New integrations accessible for Sophos XDR and Sophos MDR prospects embrace the next:
ForcepointNext-Gen Firewall
F5 BIG IP ApplicationSecurity Supervisor (ASM)
Cisco Umbrella
Cisco IdentityServices Engine (ISE)
Integration Pack:Firewall
Integration Pack:Firewall
Integration Pack:Community
Integration Pack:Id
Study extra
Study extra
Study extra
Coming quickly
Discover our present vary of third-party integrations on the Sophos Market.
Microsoft Graph safety integration (Model 2)
By ingesting, correlating, and analyzing telemetry through the Microsoft Graph safety and Microsoft Workplace 365 Administration Exercise APIs, the Sophos platform makes use of superior proprietary menace detection guidelines to establish threats that might in any other case be missed. These turnkey Microsoft integrations are included with Sophos XDR and Sophos MDR subscriptions at no further value, and over 20,000 prospects are already utilizing them to increase visibility and safety throughout their IT environments.
In July, we’re releasing a brand new model of our Microsoft Graph safety integration. The brand new model, known as “Microsoft Graph safety API (Alerts v2)”, gives further info from a broad vary of Microsoft safety options that analysts can use to speed up detection, investigation, and response. And sure, the brand new model will nonetheless be included in the usual worth of Sophos XDR and Sophos MDR!
Rapidly establish weak endpoints and servers
Figuring out gadgets which are probably uncovered to threats is vital for managing cybersecurity danger. We’ve lately launched a brand new System Publicity dashboard within the Sophos Central console that gives Sophos XDR and Sophos MDR with a transparent overview of endpoint and server gadgets lacking vital working system updates. The visualization highlights the time elapsed for the reason that final OS updates had been utilized, with one-click entry to customizable queries for additional particulars.

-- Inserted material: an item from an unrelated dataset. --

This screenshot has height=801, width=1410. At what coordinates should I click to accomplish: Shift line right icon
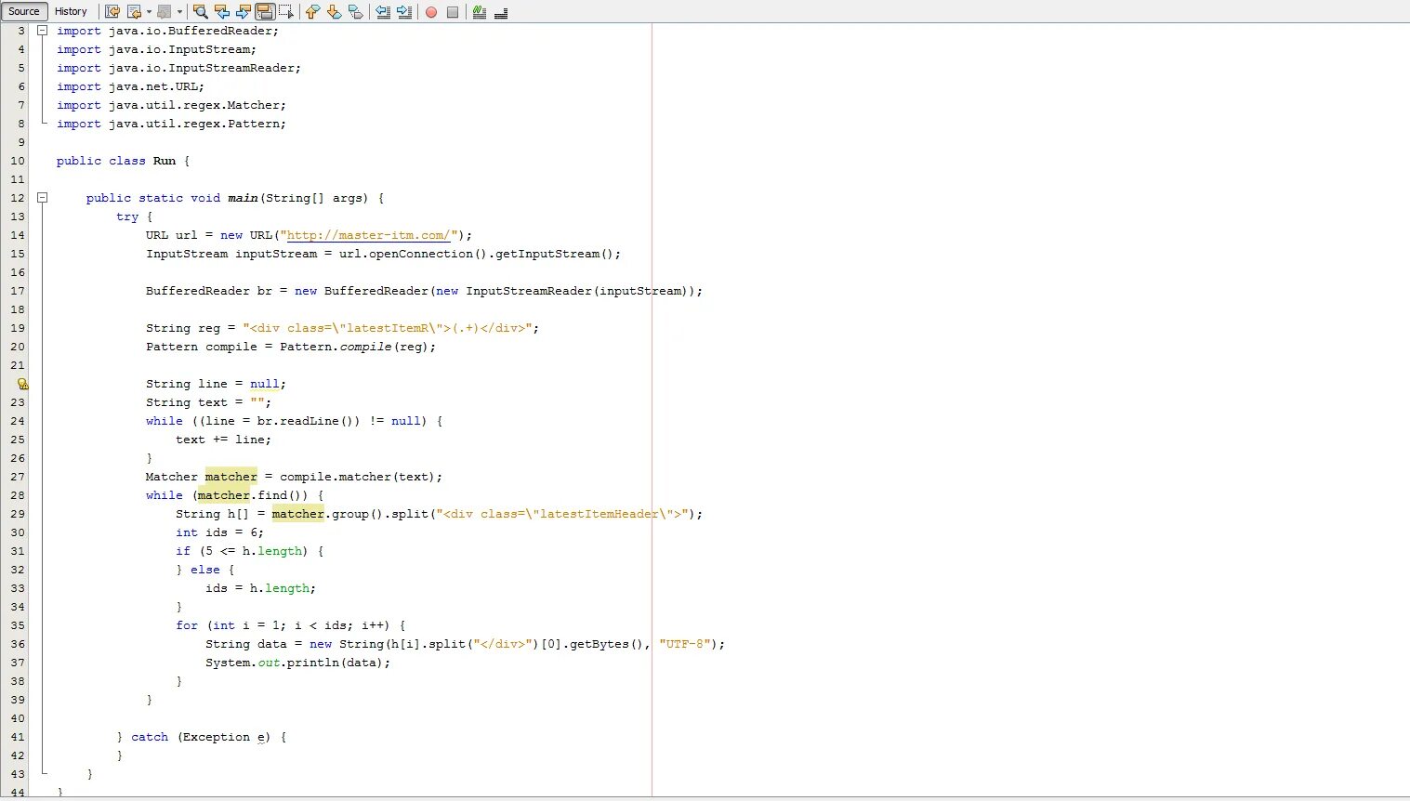(x=403, y=12)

Study extra in regards to the new System Publicity dashboard
Vulnerability administration delivered as a managed service
The fashionable assault floor continues to develop past the borders of conventional on-premises IT, and most organizations now have a big variety of internet-facing belongings they don’t even notice they personal, not to mention perceive whether or not they’re weak to assault. With our newest service providing – Sophos Managed Danger, powered by Tenable – our devoted workforce of consultants helps eradicate blind spots in your exterior assault floor and prioritizes remediation efforts based mostly on the exposures that pose the best danger to your group.
Acknowledged by business consultants and prospects
Sophos XDR and Sophos MDR proceed to garner excessive reward from prospects and business consultants for superior detection, investigation, and response capabilities.

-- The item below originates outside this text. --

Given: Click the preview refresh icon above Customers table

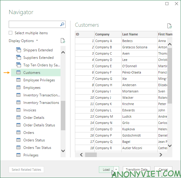Looking at the screenshot, I should [169, 26].
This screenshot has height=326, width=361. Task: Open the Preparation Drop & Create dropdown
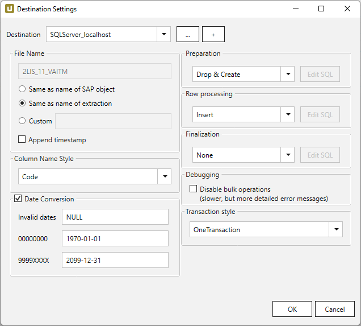click(x=288, y=74)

Latest proof factors embrace:
Elevate your defenses in opposition to energetic adversaries
To study extra and discover how Sophos XDR may help your group higher defend in opposition to energetic adversaries, communicate with a Sophos adviser or your Sophos associate immediately.
It’s also possible to take it for a check drive in your personal setting with a no-obligation, 30-day free trial – accessible from our web site or (for present Sophos prospects) straight throughout the Sophos Central console in simply a few clicks.